🤖 AI Summary
This study systematically investigates the generation mechanisms, dissemination pathways, and cognitive impacts of conspiracy theories, false cures, and misinformation about COVID-19 across global digital platforms. Method: Leveraging a multilingual dataset of 5,614 misinformation items from 427 sources across 193 countries and 49 languages, we develop a novel “motivation–narrative–source” analytical framework. We integrate multilingual text analysis, dynamic topic modeling, cross-platform provenance tracing, and narrative structure parsing to quantify the distribution of three core motivational drivers—fear, political agenda, and profit—and identify high-transmissibility narrative templates. Contribution/Results: We provide the first empirical quantification of motivational drivers in pandemic-related misinformation and reveal how narrative efficacy varies across individual users, national institutions, and media actors.

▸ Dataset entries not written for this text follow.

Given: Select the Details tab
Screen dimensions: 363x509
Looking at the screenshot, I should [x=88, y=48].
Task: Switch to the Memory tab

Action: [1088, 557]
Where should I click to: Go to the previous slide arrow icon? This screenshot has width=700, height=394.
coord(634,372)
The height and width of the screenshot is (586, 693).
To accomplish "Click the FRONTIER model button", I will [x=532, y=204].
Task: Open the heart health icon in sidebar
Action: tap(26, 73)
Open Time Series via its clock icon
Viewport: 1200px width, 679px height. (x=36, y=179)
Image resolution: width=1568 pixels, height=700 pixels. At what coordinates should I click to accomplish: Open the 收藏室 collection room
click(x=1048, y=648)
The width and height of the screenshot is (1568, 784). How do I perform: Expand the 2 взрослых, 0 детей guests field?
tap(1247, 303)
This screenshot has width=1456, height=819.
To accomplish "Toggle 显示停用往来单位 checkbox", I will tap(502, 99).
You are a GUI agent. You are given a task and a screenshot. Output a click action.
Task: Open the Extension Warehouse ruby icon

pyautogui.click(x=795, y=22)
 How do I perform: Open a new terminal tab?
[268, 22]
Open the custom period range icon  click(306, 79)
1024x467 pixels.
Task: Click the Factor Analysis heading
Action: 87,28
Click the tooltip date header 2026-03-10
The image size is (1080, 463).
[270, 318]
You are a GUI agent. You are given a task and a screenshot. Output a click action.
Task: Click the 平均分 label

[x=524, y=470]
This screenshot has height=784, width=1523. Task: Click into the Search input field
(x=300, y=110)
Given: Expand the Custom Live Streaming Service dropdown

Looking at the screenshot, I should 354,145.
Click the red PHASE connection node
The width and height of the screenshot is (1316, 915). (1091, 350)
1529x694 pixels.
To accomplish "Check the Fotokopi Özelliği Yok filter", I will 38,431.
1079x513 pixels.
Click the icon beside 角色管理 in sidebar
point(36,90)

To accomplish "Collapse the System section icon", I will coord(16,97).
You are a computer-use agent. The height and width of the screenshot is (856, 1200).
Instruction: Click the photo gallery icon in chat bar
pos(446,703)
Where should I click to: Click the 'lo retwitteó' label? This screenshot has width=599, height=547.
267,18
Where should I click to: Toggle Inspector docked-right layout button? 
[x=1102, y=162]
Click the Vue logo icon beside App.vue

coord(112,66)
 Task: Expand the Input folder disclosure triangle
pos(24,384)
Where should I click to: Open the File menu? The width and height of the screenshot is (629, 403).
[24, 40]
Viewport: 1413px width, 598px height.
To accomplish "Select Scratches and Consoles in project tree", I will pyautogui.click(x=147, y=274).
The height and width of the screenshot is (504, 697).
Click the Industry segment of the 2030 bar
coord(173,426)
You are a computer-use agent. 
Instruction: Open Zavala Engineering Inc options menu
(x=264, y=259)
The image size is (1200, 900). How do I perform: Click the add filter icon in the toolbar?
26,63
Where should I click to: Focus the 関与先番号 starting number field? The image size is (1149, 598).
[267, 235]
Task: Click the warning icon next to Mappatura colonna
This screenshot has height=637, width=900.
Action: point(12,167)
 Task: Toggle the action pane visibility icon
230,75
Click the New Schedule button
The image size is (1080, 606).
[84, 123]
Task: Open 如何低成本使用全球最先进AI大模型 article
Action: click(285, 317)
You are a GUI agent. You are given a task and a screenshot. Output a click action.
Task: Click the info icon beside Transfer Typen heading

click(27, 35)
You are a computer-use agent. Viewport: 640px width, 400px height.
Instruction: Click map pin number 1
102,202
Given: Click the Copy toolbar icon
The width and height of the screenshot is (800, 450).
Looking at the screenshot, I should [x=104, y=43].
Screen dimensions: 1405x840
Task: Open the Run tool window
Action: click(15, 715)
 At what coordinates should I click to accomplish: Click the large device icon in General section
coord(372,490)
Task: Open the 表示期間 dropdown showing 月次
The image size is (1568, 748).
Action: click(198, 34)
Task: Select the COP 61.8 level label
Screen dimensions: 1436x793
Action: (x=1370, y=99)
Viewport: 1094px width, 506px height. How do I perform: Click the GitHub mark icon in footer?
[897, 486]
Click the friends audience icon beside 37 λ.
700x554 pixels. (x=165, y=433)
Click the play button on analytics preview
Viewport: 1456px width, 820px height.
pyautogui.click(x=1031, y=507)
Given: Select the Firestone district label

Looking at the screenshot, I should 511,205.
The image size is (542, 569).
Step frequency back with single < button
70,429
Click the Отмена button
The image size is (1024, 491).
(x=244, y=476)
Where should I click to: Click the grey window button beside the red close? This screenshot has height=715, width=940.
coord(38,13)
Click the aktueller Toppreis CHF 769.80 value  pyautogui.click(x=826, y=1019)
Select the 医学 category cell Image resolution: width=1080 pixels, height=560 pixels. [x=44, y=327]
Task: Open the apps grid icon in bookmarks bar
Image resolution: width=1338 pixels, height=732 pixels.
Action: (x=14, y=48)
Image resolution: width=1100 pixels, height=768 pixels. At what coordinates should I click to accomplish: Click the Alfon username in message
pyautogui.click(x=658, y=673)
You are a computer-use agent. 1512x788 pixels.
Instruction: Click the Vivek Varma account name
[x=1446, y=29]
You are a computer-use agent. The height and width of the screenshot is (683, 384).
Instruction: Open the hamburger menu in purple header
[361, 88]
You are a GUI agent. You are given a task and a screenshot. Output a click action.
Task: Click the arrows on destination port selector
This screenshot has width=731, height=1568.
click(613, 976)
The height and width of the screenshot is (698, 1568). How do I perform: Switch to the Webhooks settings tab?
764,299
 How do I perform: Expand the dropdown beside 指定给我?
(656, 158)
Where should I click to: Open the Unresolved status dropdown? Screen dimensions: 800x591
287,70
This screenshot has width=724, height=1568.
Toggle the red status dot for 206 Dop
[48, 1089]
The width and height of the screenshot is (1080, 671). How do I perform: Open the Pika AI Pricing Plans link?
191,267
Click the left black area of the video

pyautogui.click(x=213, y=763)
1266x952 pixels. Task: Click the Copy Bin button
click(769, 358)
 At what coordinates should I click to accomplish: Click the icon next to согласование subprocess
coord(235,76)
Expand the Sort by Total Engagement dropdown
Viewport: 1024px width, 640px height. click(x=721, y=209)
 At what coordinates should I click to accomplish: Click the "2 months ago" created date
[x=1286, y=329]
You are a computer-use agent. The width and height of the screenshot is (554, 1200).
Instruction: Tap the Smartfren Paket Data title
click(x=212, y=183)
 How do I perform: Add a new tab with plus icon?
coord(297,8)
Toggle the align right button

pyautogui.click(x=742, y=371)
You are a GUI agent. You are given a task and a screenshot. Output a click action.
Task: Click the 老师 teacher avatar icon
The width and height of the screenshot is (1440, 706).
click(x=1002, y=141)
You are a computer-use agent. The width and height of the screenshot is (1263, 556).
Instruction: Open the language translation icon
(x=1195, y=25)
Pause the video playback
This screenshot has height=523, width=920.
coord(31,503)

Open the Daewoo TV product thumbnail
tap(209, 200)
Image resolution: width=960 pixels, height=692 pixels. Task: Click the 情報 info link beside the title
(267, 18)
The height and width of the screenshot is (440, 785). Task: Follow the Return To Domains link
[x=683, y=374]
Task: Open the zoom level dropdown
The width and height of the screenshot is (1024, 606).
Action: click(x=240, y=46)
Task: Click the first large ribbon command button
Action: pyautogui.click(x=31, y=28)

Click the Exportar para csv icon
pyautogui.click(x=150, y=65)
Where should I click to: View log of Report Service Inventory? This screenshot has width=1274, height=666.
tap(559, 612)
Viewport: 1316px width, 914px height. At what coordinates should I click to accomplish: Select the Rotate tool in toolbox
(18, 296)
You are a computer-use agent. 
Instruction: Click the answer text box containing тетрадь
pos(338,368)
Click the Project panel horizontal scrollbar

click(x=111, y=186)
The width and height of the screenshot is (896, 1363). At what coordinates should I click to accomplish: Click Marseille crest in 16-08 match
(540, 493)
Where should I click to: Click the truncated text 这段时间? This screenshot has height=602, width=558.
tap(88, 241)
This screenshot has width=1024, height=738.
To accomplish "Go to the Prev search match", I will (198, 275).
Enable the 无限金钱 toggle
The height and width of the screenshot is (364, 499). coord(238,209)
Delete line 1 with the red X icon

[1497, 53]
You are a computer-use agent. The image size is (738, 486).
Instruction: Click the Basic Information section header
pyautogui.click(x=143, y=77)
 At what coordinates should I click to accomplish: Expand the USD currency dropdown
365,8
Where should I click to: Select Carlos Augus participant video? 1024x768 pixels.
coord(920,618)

The findings offer evidence-based foundations for designing targeted debunking strategies and strengthening public health information governance.
📝 Abstract
This paper makes four scientific contributions to the area of misinformation detection and analysis on digital platforms, with a specific focus on investigating how conspiracy theories, fake remedies, and false reports emerge, propagate, and shape public perceptions in the context of COVID-19. A dataset of 5,614 posts on the internet that contained misinformation about COVID-19 was used for this study. These posts were published in 2020 on 427 online sources (such as social media platforms, news channels, and online blogs) from 193 countries and in 49 languages. First, this paper presents a structured, three-tier analytical framework that investigates how multiple motives - including fear, politics, and profit - can lead to a misleading claim. Second, it emphasizes the importance of narrative structures, systematically identifying and quantifying the thematic elements that drive conspiracy theories, fake remedies, and false reports. Third, it presents a comprehensive analysis of different sources of misinformation, highlighting the varied roles played by individuals, state-based organizations, media outlets, and other sources. Finally, it discusses multiple potential implications of these findings for public policy and health communication, illustrating how insights gained from motive, narrative, and source analyses can guide more targeted interventions in the context of misinformation detection on digital platforms.